FDA approves CF treatment

May 15, 2012

FDA approves Ivacaftor and Exenatide extended-release injection.

(Kalydeco, Vertex Pharmaceuticals)

Cystic fibrosis (CF), a disorder of the lungs and other organs that affects about 30,000 people in the United States, is caused by mutations in the gene encoding the CFTR protein. On January 31, FDA approved ivacaftor (Kalydeco) to treat CF in patients 6 years of age and older who have a G551D mutation in the CFTR gene. Approximately 4% of CF patients, roughly 1,200 people, have this mutation.

Efficacy. Ivacaftor's efficacy was evaluated in two 48-week, placebo-controlled clinical trials involving 213 patients with the G551D mutation. One trial evaluated patients 12 years of age and older, and the other evaluated patients between 6 and 11 years of age. In both studies, ivacaftor 150-mg tablets taken twice daily with fat-containing food (along with their other prescribed CF therapies) resulted in significant and sustained improvement in predicted pre-dose FEV1 at 24 weeks (mean absolute change from baseline: 10.6 percentage points, P<.0001 in trial 1 and 12.5 percentage points, P<.0001 in trial 2). These changes persisted through 48 weeks and were observed regardless of age, disease severity, sex, and geographic region. Participants also demonstrated significant reductions in the risk of pulmonary exacerbations and CF symptoms (in trial 1 only), and were associated with gain in body weight (2.7–2.8 kg at week 48).

Safety. The most common adverse reactions (occurring in ≥8% of study participants) were headache, oropharyngeal pain, upper respiratory tract infection, nasal congestion, abdominal pain, nasopharyngitis, diarrhea, rash, nausea, and dizziness. During 48-week, placebo-controlled clinical trials, the incidence of maximum transaminase (ALT or AST) >8, >5, or >3 times the upper limit of normal (ULN) was 2%, 3%, and 6% with ivacaftor and 2%, 2%, and 8% with placebo. Patients who develop increased transaminase levels should be closely monitored until abnormalities resolve. Ivacaftor should be interrupted in patients with ALT or AST of >5 times the ULN.

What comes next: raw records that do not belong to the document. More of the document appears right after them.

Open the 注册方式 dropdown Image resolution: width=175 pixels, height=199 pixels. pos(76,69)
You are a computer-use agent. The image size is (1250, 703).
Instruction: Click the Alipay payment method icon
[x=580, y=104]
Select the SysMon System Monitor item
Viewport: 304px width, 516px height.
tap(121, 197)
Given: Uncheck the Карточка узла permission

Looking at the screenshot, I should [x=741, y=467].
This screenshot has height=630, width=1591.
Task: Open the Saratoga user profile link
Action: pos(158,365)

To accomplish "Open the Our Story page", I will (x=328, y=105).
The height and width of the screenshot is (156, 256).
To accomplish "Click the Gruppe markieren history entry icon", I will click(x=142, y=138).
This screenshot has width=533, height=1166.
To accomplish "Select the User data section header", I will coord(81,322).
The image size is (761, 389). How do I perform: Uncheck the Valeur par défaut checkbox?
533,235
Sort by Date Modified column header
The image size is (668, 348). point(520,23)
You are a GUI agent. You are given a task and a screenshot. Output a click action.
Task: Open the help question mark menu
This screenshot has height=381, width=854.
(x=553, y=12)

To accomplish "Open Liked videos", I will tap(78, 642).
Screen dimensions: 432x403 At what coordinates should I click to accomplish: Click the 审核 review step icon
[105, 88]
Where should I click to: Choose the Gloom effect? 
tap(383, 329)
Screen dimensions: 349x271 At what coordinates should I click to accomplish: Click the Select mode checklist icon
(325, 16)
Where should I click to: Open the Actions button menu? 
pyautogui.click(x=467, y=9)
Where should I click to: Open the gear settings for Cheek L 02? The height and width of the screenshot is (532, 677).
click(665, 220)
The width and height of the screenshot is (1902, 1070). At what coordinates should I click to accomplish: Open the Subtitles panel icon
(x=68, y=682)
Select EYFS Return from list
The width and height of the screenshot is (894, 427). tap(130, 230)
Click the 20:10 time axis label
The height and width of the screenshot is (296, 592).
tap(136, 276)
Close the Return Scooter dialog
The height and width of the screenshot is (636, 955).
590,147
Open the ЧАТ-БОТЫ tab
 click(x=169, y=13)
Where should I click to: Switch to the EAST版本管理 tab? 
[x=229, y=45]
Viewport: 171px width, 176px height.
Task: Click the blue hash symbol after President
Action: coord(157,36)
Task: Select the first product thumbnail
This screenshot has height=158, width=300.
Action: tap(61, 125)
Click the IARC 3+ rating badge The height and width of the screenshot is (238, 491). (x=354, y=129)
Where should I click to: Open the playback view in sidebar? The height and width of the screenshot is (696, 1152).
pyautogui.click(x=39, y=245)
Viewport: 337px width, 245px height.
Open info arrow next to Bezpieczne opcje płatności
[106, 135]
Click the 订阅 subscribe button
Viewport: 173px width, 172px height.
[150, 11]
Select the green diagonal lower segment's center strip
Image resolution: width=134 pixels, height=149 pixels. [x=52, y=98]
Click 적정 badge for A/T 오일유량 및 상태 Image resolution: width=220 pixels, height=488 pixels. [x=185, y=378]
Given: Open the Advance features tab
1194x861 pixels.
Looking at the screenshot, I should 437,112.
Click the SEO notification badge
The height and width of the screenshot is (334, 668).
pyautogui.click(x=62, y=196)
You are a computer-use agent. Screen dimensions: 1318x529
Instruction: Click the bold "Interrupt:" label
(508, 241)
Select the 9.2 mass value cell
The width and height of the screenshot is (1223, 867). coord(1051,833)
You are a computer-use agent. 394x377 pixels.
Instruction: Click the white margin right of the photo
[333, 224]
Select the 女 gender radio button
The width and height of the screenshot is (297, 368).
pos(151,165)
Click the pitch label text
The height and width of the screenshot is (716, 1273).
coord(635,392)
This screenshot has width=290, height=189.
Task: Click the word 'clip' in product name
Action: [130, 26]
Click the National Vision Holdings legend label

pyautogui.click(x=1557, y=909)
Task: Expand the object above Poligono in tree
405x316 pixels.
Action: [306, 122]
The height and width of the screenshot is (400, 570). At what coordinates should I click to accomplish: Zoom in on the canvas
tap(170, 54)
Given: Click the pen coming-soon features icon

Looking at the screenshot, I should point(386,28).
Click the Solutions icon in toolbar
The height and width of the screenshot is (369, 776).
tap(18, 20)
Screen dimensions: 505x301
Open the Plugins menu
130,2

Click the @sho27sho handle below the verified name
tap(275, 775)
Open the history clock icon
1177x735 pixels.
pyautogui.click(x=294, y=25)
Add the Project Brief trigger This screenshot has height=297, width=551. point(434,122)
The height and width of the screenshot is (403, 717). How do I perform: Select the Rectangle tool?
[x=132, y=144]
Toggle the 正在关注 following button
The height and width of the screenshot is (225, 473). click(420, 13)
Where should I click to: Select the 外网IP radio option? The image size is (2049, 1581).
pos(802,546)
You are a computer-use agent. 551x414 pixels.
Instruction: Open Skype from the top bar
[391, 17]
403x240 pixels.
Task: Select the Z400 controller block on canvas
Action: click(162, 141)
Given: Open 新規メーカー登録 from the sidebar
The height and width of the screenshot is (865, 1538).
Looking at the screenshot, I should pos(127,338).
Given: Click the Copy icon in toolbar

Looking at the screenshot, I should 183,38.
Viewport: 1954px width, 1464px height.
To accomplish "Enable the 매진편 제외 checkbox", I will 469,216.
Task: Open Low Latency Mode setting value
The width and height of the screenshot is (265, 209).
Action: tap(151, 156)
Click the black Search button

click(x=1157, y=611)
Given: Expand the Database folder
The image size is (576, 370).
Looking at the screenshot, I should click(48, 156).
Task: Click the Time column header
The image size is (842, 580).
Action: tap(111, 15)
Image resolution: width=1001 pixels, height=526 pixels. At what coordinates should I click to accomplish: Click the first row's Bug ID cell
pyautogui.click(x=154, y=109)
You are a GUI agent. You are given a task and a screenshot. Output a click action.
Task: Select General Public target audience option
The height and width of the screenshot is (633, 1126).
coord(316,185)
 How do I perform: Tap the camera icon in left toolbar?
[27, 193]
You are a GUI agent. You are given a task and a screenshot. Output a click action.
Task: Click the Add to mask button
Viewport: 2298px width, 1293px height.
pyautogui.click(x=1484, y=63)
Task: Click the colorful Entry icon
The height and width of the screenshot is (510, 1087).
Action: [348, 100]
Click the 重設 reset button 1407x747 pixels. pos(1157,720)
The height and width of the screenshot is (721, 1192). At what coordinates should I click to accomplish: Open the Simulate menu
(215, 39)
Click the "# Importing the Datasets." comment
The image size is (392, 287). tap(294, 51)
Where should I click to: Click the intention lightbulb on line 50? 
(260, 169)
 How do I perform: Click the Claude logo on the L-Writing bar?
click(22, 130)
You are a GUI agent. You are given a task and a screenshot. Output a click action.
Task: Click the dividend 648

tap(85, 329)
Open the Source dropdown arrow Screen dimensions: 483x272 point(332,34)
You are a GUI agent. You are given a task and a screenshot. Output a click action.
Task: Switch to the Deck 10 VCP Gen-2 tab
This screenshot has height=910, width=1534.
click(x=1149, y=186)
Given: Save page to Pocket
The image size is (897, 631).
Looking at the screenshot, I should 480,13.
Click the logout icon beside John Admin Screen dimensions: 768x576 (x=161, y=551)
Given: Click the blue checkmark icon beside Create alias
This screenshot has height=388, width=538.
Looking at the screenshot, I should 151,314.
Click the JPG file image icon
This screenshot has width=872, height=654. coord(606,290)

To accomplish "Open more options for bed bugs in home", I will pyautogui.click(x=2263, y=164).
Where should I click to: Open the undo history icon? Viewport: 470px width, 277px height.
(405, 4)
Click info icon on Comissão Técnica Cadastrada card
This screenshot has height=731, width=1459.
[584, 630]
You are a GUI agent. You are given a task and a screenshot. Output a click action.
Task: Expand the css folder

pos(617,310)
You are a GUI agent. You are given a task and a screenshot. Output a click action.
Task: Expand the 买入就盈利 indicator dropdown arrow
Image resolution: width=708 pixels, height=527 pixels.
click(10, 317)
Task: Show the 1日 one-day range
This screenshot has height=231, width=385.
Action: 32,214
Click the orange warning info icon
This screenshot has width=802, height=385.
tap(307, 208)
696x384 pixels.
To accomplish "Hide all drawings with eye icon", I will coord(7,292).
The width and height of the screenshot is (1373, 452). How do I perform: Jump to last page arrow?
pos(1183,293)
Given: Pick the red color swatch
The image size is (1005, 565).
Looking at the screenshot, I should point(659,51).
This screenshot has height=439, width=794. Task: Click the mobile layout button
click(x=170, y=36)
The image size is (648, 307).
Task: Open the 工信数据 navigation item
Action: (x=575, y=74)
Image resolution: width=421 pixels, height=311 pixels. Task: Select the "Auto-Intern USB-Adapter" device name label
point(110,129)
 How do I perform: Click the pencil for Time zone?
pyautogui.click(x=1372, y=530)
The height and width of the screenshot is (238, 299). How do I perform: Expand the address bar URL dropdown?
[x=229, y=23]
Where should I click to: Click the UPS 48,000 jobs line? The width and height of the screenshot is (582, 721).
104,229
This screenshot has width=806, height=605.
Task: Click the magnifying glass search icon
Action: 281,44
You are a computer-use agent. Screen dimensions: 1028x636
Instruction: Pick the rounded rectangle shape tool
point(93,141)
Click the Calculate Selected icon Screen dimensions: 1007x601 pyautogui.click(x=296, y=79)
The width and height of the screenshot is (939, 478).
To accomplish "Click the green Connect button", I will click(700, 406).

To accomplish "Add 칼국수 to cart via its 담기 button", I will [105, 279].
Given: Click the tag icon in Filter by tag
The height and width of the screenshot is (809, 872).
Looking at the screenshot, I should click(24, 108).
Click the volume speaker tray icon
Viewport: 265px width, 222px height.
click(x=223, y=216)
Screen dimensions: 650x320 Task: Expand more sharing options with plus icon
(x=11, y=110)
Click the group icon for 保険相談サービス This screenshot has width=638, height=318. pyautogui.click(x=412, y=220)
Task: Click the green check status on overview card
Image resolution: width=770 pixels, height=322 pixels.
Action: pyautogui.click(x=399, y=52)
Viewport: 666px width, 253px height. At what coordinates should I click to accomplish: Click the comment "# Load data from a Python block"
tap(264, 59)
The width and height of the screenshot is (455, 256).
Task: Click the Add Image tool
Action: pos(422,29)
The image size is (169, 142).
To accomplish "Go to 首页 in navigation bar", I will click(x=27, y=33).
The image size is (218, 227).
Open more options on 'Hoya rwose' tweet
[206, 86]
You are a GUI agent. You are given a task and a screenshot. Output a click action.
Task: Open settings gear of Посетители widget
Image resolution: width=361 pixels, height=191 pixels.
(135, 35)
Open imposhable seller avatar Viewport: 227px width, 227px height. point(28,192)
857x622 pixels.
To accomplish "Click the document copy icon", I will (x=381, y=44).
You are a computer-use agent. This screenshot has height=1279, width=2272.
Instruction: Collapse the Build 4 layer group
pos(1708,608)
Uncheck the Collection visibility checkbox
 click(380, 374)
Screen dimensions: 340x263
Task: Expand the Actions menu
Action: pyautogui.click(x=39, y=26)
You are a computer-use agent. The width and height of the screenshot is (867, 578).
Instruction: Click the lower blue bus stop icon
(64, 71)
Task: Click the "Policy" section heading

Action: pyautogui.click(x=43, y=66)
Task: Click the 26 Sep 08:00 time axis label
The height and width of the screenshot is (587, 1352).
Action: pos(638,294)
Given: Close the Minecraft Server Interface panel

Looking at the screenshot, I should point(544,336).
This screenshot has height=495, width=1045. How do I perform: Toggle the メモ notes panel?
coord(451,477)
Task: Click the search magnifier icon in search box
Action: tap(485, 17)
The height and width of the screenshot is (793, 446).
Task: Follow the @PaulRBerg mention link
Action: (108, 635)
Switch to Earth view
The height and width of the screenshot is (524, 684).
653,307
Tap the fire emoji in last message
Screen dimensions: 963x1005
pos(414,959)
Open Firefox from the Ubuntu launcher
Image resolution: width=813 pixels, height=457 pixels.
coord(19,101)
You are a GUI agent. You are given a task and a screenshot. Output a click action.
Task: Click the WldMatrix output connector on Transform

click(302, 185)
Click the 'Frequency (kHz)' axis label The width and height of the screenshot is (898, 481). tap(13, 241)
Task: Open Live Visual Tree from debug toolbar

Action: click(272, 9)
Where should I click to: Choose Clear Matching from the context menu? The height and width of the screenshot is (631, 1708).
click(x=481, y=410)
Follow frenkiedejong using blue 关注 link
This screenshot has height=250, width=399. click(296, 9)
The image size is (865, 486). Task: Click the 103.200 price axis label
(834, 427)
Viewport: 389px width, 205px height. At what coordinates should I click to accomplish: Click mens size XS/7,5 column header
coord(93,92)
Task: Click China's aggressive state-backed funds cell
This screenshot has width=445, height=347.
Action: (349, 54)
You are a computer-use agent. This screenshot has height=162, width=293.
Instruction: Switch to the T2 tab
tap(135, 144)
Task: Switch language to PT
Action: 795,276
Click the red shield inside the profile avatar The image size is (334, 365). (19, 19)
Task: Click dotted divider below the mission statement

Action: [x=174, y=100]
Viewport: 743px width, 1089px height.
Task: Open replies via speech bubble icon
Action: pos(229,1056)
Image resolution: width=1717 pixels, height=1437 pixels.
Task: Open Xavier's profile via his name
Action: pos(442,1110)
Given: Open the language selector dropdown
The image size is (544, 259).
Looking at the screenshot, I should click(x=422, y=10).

Dosage. The recommended dose of ivacaftor for both adults and pediatric patients 6 and older with the G551D mutation is one 150-mg tablet taken orally every 12 hours with fat-containing food (e.g., eggs, butter, peanut butter, cheese, etc.). The dose should be reduced to 150 mg once daily for patients with moderate hepatic impairment (Child-Pugh Class B), and used with caution in patients with severe hepatic impairment (Child-Pugh Class C) at a dose of 150 mg once daily or less frequently. When ivacaftor is co-administered with a moderate or strong CYP3A inhibitor, the dose should be reduced to 150 mg once daily and 150 mg twice-a-week, respectively.